Towards reliable projections of global mean surface temperature
Philip G. Sansom, Donald Cummins, Stephan Siegert, David B., Stephenson

TL;DR
This paper introduces physically motivated time-series methods using energy balance models to improve the reliability and reduce uncertainty in projections of global mean surface temperature, especially regarding exceeding critical warming thresholds.
Contribution
It proposes a new approach that constrains future GMST projections by learning forcing discrepancies, resulting in more reliable and narrower uncertainty bands compared to traditional model-based estimates.
Findings
Proposed methods produce reliable GMST projections in perfect model tests.
Application to observations yields lower mean warming and narrower uncertainty bands.
Results indicate a reduced probability of exceeding 2.0 K warming target.
Abstract
Quantifying the risk of global warming exceeding critical targets such as 2.0 K requires reliable projections of uncertainty as well as best estimates of Global Mean Surface Temperature (GMST).
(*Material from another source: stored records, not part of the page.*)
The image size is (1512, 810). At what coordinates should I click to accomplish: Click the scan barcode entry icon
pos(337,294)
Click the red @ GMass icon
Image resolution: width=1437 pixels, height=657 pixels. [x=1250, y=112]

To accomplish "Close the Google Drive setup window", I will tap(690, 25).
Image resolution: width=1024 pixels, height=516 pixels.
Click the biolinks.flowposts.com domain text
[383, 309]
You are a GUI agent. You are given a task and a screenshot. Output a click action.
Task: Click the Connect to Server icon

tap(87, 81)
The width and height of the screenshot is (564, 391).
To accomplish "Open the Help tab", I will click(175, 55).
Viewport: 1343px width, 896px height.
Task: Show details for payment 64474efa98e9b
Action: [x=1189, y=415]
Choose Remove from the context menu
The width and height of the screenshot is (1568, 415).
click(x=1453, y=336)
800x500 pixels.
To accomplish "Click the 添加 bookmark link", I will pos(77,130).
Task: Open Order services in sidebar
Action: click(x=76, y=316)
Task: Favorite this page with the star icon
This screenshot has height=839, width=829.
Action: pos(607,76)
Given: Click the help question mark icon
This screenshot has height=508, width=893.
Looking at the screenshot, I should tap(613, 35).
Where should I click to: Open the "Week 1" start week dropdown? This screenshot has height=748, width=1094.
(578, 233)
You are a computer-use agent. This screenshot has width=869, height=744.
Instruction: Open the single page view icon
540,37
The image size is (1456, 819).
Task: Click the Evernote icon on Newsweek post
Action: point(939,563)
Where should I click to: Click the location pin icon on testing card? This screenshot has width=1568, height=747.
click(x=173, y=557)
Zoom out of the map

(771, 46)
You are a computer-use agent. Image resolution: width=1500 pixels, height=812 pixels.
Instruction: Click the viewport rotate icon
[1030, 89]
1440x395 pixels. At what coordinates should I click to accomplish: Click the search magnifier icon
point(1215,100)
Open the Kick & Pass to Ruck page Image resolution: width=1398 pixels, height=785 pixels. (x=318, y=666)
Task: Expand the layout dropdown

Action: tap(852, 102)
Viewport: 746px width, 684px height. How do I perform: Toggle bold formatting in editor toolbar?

However, uncertainty bands on GMST projections are often calculated heuristically and have several potential shortcomings. In particular, the uncertainty bands shown in IPCC plume projections of GMST are based on the distribution of GMST anomalies from climate model runs and so are strongly determined by model characteristics with little influence from observations of the real-world. Physically motivated time-series approaches are proposed based on fitting energy balance models (EBMs) to climate model outputs and observations in order to constrain future projections. It is shown that EBMs fitted to one forcing scenario will not produce reliable projections when different forcing scenarios are…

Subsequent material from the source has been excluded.